How to complete this task:
Extract all of the entries and give them again, word for word.
════
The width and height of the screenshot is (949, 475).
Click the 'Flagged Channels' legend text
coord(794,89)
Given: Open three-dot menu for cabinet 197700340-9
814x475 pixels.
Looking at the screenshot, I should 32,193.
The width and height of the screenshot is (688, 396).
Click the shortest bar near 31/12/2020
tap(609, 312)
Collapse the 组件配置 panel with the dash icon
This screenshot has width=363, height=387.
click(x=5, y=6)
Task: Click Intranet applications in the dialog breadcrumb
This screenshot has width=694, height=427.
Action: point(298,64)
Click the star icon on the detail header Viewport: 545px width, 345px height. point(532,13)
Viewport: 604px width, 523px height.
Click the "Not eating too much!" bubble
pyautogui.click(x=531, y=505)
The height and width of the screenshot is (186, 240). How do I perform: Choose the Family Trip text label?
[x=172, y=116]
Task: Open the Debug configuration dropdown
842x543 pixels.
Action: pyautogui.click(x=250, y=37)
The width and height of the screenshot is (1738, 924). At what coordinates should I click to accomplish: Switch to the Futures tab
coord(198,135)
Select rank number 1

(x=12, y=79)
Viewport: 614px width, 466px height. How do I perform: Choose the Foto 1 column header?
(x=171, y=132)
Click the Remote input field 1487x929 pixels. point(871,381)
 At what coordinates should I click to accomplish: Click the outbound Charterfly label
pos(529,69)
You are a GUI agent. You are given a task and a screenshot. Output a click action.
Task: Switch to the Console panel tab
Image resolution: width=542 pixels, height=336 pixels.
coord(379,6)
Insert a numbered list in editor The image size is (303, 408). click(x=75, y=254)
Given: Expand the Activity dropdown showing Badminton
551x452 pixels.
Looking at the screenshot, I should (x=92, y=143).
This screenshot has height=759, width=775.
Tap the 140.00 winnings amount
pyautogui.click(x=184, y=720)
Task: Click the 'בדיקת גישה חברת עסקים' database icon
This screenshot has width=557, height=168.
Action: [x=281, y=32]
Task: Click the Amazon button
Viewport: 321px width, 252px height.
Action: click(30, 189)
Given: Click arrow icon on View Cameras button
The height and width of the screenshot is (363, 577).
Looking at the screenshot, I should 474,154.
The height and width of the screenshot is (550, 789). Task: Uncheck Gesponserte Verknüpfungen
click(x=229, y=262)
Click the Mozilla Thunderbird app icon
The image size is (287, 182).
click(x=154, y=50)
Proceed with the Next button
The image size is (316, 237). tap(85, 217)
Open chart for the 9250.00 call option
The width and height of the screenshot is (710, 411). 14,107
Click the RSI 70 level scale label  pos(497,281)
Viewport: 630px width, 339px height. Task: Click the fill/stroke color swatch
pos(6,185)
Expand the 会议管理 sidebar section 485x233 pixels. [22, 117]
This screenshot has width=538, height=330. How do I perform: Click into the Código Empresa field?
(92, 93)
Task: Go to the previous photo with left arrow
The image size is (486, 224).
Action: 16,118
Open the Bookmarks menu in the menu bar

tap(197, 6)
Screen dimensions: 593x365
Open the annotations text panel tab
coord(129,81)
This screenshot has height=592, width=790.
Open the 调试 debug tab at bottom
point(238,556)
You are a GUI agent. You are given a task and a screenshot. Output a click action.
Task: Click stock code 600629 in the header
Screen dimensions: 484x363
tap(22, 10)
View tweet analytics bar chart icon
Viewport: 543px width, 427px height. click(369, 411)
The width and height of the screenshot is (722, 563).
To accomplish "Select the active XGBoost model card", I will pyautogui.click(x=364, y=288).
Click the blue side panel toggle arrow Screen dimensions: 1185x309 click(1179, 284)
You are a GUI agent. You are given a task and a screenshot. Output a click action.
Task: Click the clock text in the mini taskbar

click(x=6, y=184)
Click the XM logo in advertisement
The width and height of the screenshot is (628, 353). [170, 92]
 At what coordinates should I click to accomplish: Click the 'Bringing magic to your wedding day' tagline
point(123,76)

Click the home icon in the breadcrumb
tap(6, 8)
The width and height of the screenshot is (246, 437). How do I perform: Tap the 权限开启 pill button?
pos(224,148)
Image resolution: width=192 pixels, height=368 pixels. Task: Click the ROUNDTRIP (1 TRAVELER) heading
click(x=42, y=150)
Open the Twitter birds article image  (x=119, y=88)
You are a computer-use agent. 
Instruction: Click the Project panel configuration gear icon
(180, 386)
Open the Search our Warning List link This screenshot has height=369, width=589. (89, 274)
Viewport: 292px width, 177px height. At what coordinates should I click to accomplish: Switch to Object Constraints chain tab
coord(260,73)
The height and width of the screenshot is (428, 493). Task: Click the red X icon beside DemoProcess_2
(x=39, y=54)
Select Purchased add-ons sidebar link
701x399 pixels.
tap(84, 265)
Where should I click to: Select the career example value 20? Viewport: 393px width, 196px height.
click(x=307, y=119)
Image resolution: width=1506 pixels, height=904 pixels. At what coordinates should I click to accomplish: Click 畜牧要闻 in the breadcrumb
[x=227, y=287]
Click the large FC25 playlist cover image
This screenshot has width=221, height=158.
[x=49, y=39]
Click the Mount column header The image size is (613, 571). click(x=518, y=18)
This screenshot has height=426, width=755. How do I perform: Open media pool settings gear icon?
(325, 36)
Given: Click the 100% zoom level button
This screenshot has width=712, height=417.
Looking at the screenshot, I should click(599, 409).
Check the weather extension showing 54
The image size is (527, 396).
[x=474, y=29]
════
Solution:
The width and height of the screenshot is (949, 475).
Click the 'Flagged Channels' legend text
coord(794,89)
Given: Open three-dot menu for cabinet 197700340-9
814x475 pixels.
Looking at the screenshot, I should 32,193.
The width and height of the screenshot is (688, 396).
Click the shortest bar near 31/12/2020
tap(609, 312)
Collapse the 组件配置 panel with the dash icon
This screenshot has width=363, height=387.
click(x=5, y=6)
Task: Click Intranet applications in the dialog breadcrumb
This screenshot has width=694, height=427.
Action: point(298,64)
Click the star icon on the detail header Viewport: 545px width, 345px height. point(532,13)
Viewport: 604px width, 523px height.
Click the "Not eating too much!" bubble
pyautogui.click(x=531, y=505)
The height and width of the screenshot is (186, 240). How do I perform: Choose the Family Trip text label?
[x=172, y=116]
Task: Open the Debug configuration dropdown
842x543 pixels.
Action: pyautogui.click(x=250, y=37)
The width and height of the screenshot is (1738, 924). At what coordinates should I click to accomplish: Switch to the Futures tab
coord(198,135)
Select rank number 1

(x=12, y=79)
Viewport: 614px width, 466px height. How do I perform: Choose the Foto 1 column header?
(x=171, y=132)
Click the Remote input field 1487x929 pixels. point(871,381)
 At what coordinates should I click to accomplish: Click the outbound Charterfly label
pos(529,69)
You are a GUI agent. You are given a task and a screenshot. Output a click action.
Task: Switch to the Console panel tab
Image resolution: width=542 pixels, height=336 pixels.
coord(379,6)
Insert a numbered list in editor The image size is (303, 408). click(x=75, y=254)
Given: Expand the Activity dropdown showing Badminton
551x452 pixels.
Looking at the screenshot, I should (x=92, y=143).
This screenshot has height=759, width=775.
Tap the 140.00 winnings amount
pyautogui.click(x=184, y=720)
Task: Click the 'בדיקת גישה חברת עסקים' database icon
This screenshot has width=557, height=168.
Action: [x=281, y=32]
Task: Click the Amazon button
Viewport: 321px width, 252px height.
Action: click(30, 189)
Given: Click arrow icon on View Cameras button
The height and width of the screenshot is (363, 577).
Looking at the screenshot, I should 474,154.
The height and width of the screenshot is (550, 789). Task: Uncheck Gesponserte Verknüpfungen
click(x=229, y=262)
Click the Mozilla Thunderbird app icon
The image size is (287, 182).
click(x=154, y=50)
Proceed with the Next button
The image size is (316, 237). tap(85, 217)
Open chart for the 9250.00 call option
The width and height of the screenshot is (710, 411). 14,107
Click the RSI 70 level scale label  pos(497,281)
Viewport: 630px width, 339px height. Task: Click the fill/stroke color swatch
pos(6,185)
Expand the 会议管理 sidebar section 485x233 pixels. [22, 117]
This screenshot has width=538, height=330. How do I perform: Click into the Código Empresa field?
(92, 93)
Task: Go to the previous photo with left arrow
The image size is (486, 224).
Action: 16,118
Open the Bookmarks menu in the menu bar

tap(197, 6)
Screen dimensions: 593x365
Open the annotations text panel tab
coord(129,81)
This screenshot has height=592, width=790.
Open the 调试 debug tab at bottom
point(238,556)
You are a GUI agent. You are given a task and a screenshot. Output a click action.
Task: Click stock code 600629 in the header
Screen dimensions: 484x363
tap(22, 10)
View tweet analytics bar chart icon
Viewport: 543px width, 427px height. click(369, 411)
The width and height of the screenshot is (722, 563).
To accomplish "Select the active XGBoost model card", I will pyautogui.click(x=364, y=288).
Click the blue side panel toggle arrow Screen dimensions: 1185x309 click(1179, 284)
You are a GUI agent. You are given a task and a screenshot. Output a click action.
Task: Click the clock text in the mini taskbar

click(x=6, y=184)
Click the XM logo in advertisement
The width and height of the screenshot is (628, 353). [170, 92]
 At what coordinates should I click to accomplish: Click the 'Bringing magic to your wedding day' tagline
point(123,76)

Click the home icon in the breadcrumb
tap(6, 8)
The width and height of the screenshot is (246, 437). How do I perform: Tap the 权限开启 pill button?
pos(224,148)
Image resolution: width=192 pixels, height=368 pixels. Task: Click the ROUNDTRIP (1 TRAVELER) heading
click(x=42, y=150)
Open the Twitter birds article image  (x=119, y=88)
You are a computer-use agent. 
Instruction: Click the Project panel configuration gear icon
(180, 386)
Open the Search our Warning List link This screenshot has height=369, width=589. (89, 274)
Viewport: 292px width, 177px height. At what coordinates should I click to accomplish: Switch to Object Constraints chain tab
coord(260,73)
The height and width of the screenshot is (428, 493). Task: Click the red X icon beside DemoProcess_2
(x=39, y=54)
Select Purchased add-ons sidebar link
701x399 pixels.
tap(84, 265)
Where should I click to: Select the career example value 20? Viewport: 393px width, 196px height.
click(x=307, y=119)
Image resolution: width=1506 pixels, height=904 pixels. At what coordinates should I click to accomplish: Click 畜牧要闻 in the breadcrumb
[x=227, y=287]
Click the large FC25 playlist cover image
This screenshot has width=221, height=158.
[x=49, y=39]
Click the Mount column header The image size is (613, 571). click(x=518, y=18)
This screenshot has height=426, width=755. How do I perform: Open media pool settings gear icon?
(325, 36)
Given: Click the 100% zoom level button
This screenshot has width=712, height=417.
Looking at the screenshot, I should click(599, 409).
Check the weather extension showing 54
The image size is (527, 396).
[x=474, y=29]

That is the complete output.